Беспризорник приблизился. Смотрел настороженно, подозрительно. Схватил яблоко, покосился на собаку.
– А она от вас не убежит?
– Зачем ей убегать, – сказал Егорыч. – Мы ее подкармливаем.
– Мы пьем, а она закусывает, – попробовал пошутить Канай.
Бекболот не улыбнулся. Раздался свист. Он встрепенулся.
– Алик зовет.
Показался третий подросток. Он был такой же тощий и грязный, как его товарищи, но в отличие от них плечи держал прямо, а голову – высоко. Его небольшие темные глаза глядели пытливо, цепко и как будто насмешливо. Он стоял и ждал. Бекболот поспешил к нему. Все трое исчезли.
– Переходный возраст… – забормотал Доцент. – Их сейчас направлять надо… Наставлять… Эх!
– Сердце болит на них глядя, – вздохнула и Валька. – Как власти допускают?
В ней давно притупились все чувства, все кроме одного – сострадания.

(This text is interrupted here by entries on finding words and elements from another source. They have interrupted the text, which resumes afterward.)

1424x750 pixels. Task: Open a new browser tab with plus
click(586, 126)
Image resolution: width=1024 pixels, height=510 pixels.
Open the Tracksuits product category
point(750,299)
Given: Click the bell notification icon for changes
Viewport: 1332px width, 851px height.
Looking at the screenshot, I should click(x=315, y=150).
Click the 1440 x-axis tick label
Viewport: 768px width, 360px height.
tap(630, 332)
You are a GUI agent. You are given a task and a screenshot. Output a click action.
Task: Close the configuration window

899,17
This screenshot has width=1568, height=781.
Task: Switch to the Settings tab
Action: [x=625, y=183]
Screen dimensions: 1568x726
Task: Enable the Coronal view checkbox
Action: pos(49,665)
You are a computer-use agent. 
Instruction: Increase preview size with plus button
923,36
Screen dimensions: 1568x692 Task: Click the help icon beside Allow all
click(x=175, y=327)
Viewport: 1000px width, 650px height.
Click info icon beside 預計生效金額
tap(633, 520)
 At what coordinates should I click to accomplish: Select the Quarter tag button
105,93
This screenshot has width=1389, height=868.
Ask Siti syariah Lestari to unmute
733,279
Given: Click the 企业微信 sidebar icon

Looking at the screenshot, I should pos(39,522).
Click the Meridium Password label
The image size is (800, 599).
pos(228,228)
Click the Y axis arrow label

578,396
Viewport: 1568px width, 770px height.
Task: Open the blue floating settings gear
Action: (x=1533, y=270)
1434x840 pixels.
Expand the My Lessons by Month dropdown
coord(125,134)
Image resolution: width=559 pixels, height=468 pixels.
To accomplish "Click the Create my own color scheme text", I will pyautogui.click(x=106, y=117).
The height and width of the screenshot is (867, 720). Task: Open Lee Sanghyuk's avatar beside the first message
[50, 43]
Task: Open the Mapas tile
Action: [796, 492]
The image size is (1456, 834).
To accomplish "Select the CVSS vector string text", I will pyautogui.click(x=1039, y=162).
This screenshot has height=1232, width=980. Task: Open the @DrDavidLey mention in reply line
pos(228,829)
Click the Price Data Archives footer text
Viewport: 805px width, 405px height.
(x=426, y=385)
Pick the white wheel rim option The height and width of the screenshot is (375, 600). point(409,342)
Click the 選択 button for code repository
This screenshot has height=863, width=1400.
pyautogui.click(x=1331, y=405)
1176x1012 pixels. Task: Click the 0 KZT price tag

Она выглядела старухой, особенно из-за беззубого рта – зубы ей давно выбили, – однако ей не было и сорока. Росла она когда-то милой девочкой, доброй, веселой, общительной. Родители, хорошие, трудолюбивые, но малообразованные и недалекие люди, не думали о ее воспитании, считали, что на это есть школа. Вальку воспитал двор. Она рано научилась пить. Ее отзывчивое сердце не могло устоять ни перед одним мужчиной. В семнадцать лет она родила. Валька не видела в такой жизни ничего предосудительного: она ведь никому не причиняла зла. Когда ее дочке шел седьмой год, в течение месяца умерли Валькины родители. От горя, а может быть и от ощущения неограниченной свободы, Валька загуляла. Каждый вечер приводила домой мужчин. Те скандалили, избивали ее. Случалось, что во время Валькиных запоев соседи подкармливали ребенка. Они и стали сигнализировать. Явились какие-то строгие женщины. Вальку лишили родительских прав. Дочку отдали в обеспеченную, порядочную бездетную семью. Все учли чиновницы, обо всем позаботились, лишь одно упустили из виду: что мать и дочь любят друг друга. Девочка – ей уже исполнилось десять – не хотела жить с чужими людьми. Она убегала к Вальке до тех пор, пока приемные родители не переехали с ней в Германию. Валька спилась окончательно. Пропила все: вещи, квартиру. Однажды утром она проснулась в грязном арыке, без денег, без документов, даже без обуви. Проснулась бездомной.